Today, sustainable development is a ubiquitous, politically compliant phrase, a pleasant-sounding palliative to inexorable and inevitable change. It is dished up as a placebo to eco-chondriacs the world over. Ecological and economic change are the norm, not the exception. Equilibrium solutions are impossible; we inhabit a disturbing, non-equilibrium world, in which volcanoes erupt, earthquakes quake, seas rise and fall, and climate changes, whether under human influence or not.


Sustainable development lurks everywhere - for business, it is a neat PC word: all PR and ethical investment, but signifying little; for scientists, it means: ‘Give me funds for research’; for politicians: ‘Give me your nice Green vote’.
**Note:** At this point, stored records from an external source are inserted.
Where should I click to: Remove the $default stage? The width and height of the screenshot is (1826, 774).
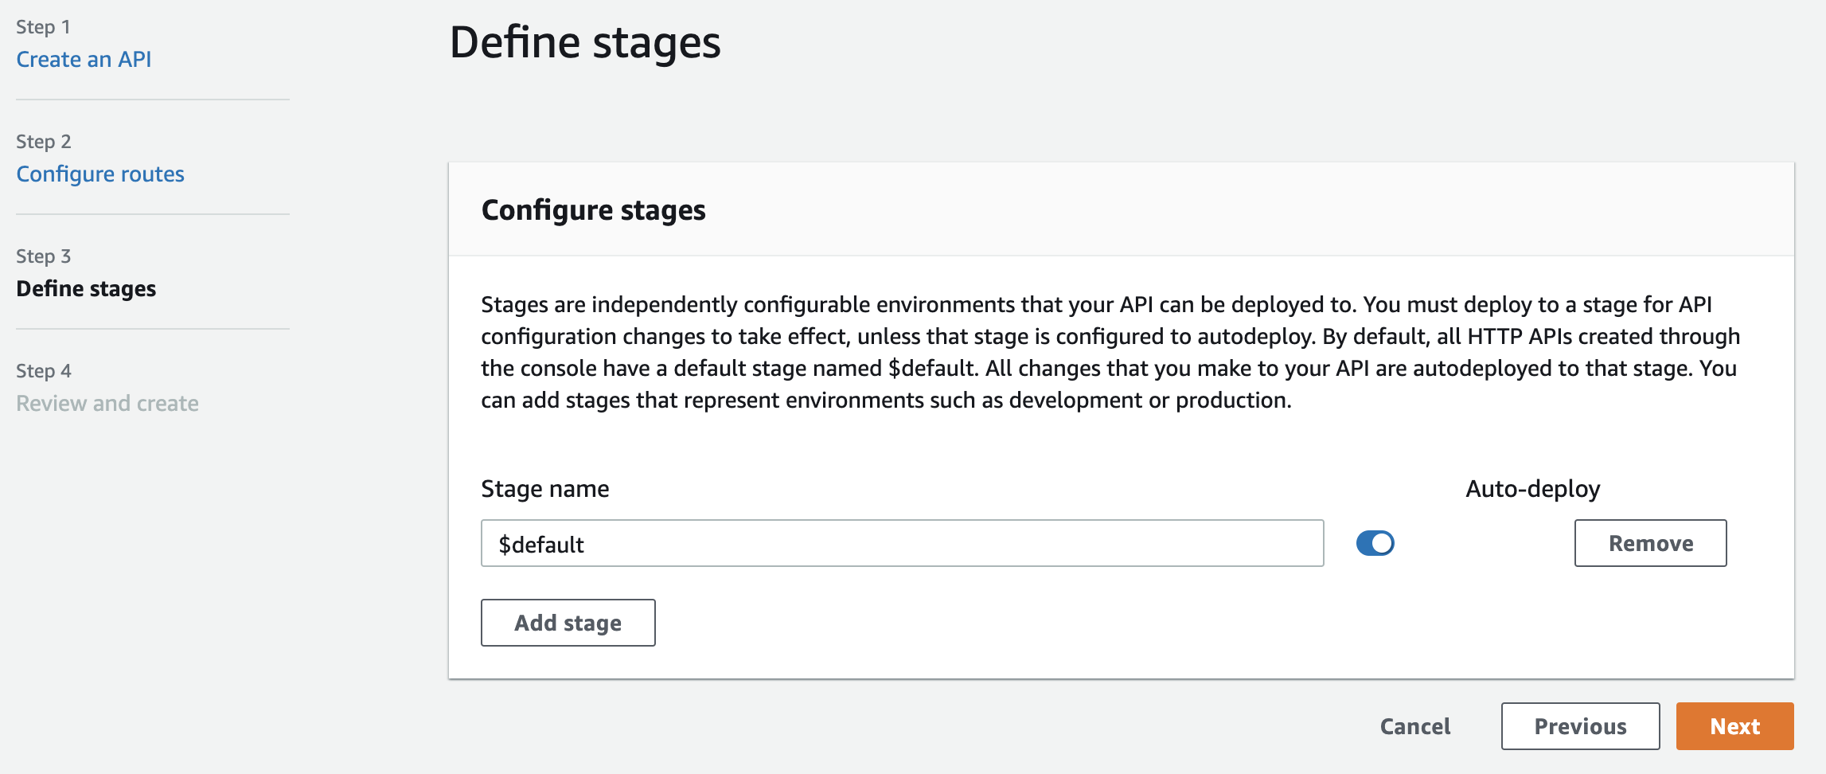(x=1650, y=544)
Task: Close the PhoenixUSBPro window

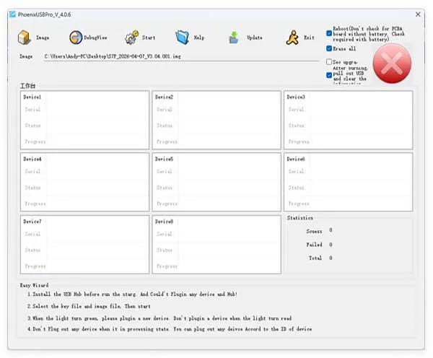Action: (418, 14)

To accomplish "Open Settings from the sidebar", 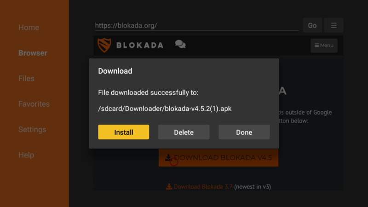I will pos(32,130).
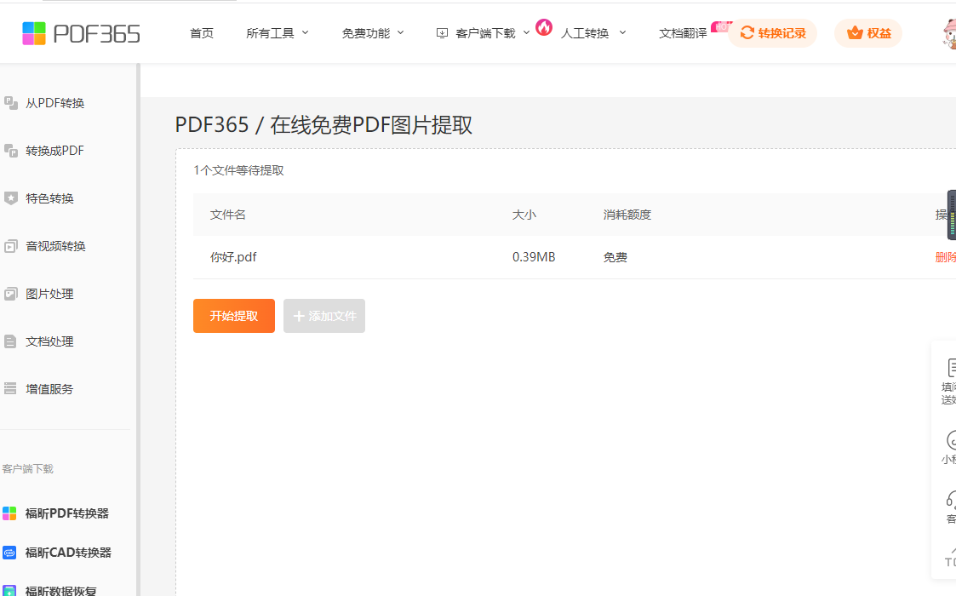Expand the 所有工具 dropdown menu

(x=278, y=33)
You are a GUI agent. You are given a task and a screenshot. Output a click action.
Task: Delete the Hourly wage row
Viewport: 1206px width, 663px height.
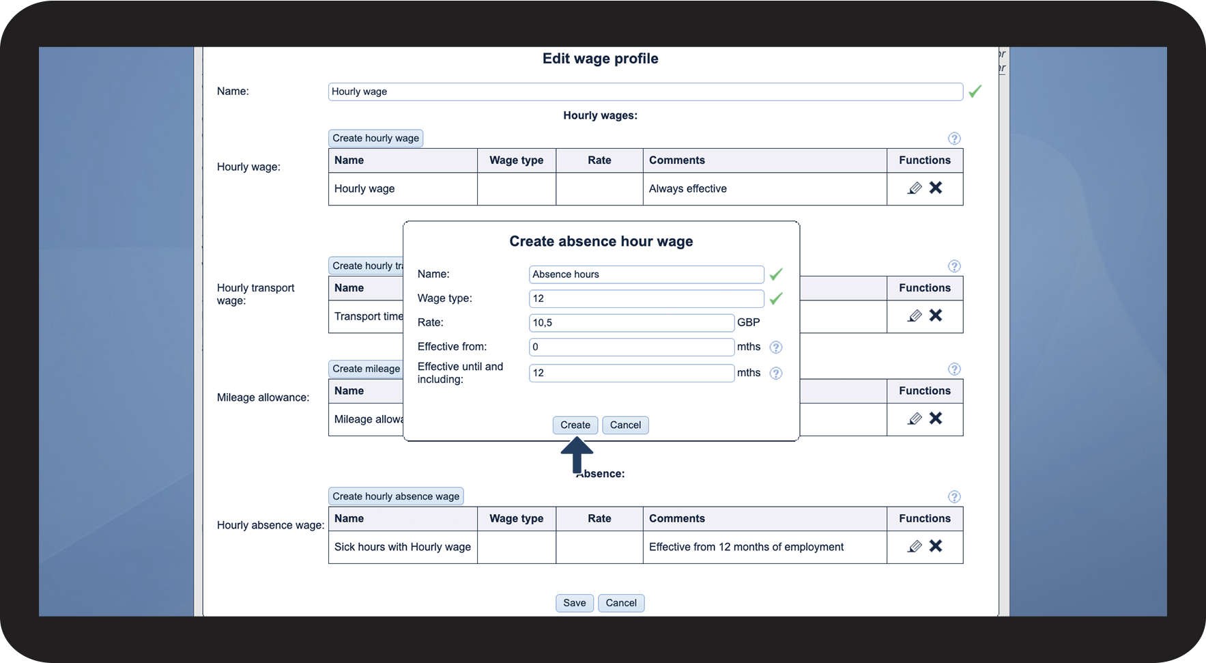click(936, 188)
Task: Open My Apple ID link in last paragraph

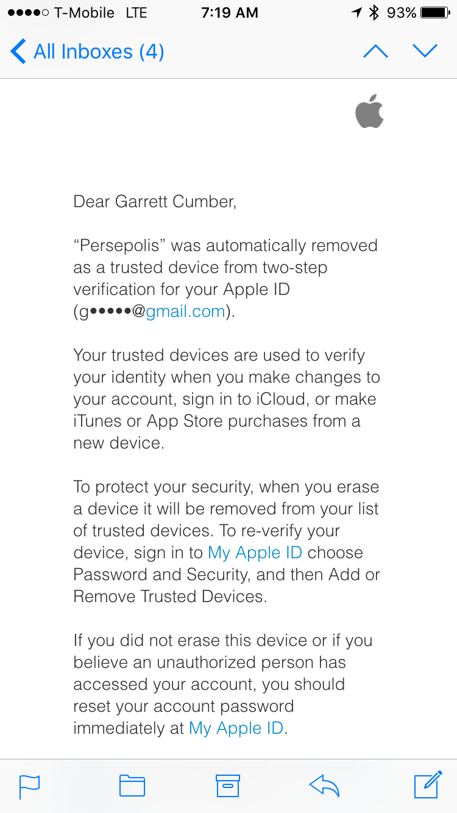Action: pyautogui.click(x=236, y=728)
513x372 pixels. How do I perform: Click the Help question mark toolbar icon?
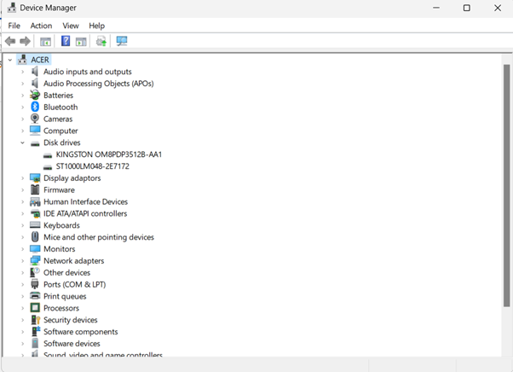(x=65, y=41)
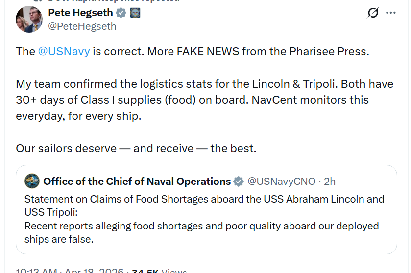Click the verified badge beside Pete Hegseth
411x273 pixels.
(x=121, y=13)
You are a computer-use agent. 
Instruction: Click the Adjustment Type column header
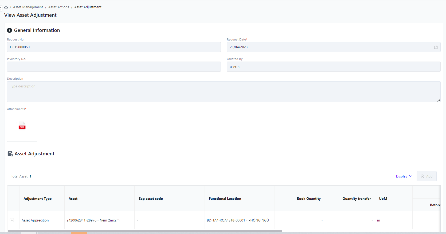[x=38, y=199]
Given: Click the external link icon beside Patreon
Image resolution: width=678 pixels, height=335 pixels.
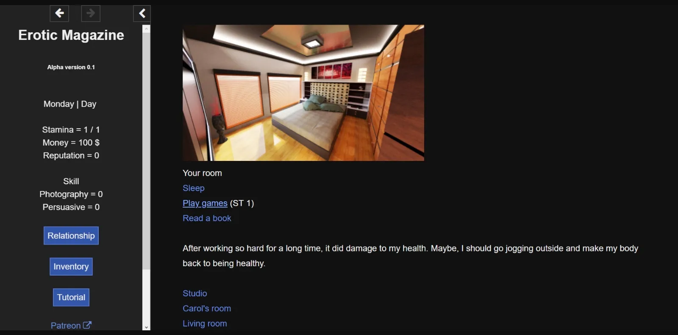Looking at the screenshot, I should click(x=87, y=325).
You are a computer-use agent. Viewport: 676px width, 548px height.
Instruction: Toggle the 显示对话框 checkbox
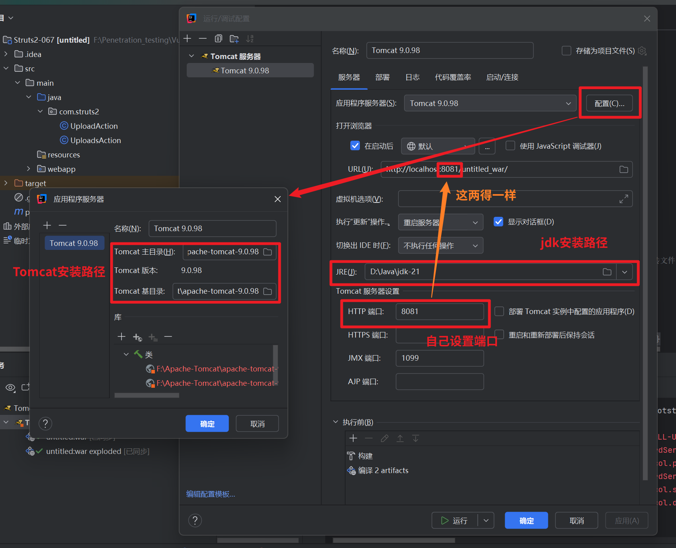pos(498,222)
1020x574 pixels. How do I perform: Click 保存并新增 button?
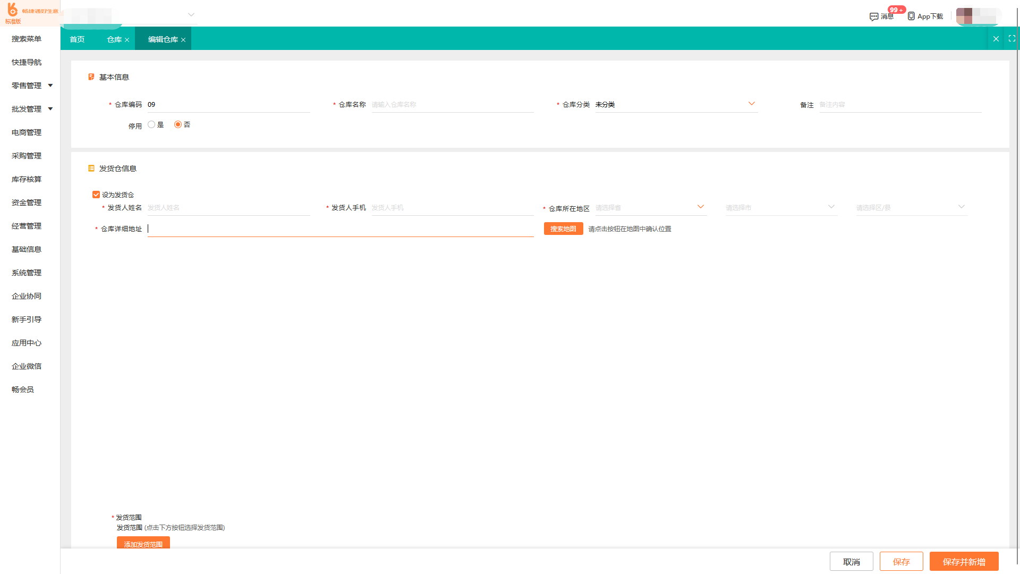coord(963,561)
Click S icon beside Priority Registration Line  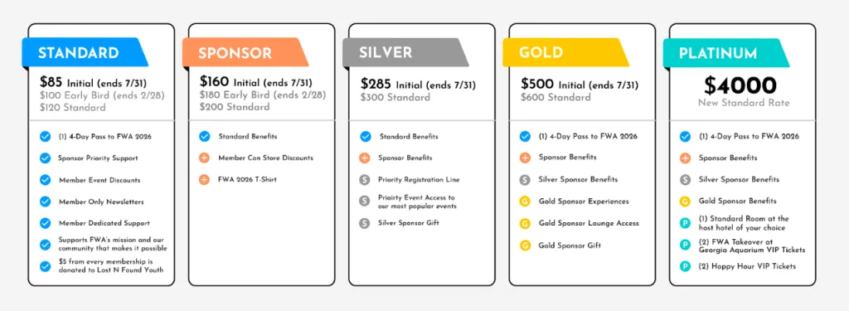[365, 179]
The biggest problem arises when authoritarian environmentalists hijack the phrase. Then sustainable development becomes either no growth at all or limited growth of a type approved by an elite few - wind farms, yes: nuclear power no; organics, yes: GM no. This is why, so often, environmental organisations try to portray business as the arch-enemy of sustainable development. Like biodiversity, another key word from Rio, sustainability is thrown into the argument to block development and growth, to conjure up a return to an imagined, usually rural, Utopia.”


The Paradox


Just so. Yet, paradoxically, it is the genuine crisis in world economics that could well put paid to the dangerous trope of ‘Green’ economics. We can no longer tolerate the bien pensant fantasies and utopias of Prince Charles and the middle classes.


I have little fear of climate change, so long as we can maintain strong, flexible economies, and support the less rich countries of the world. By contrast, naive, utopian ‘Green’ economics both frighten me and anger me, as they heap unwonted costs and taxes onto both the poor and the economy in general.


Except for the well-heeled few, dangerous ‘Green’ economics have always been an indulgence too far; in the present state of affairs, they are suicidal.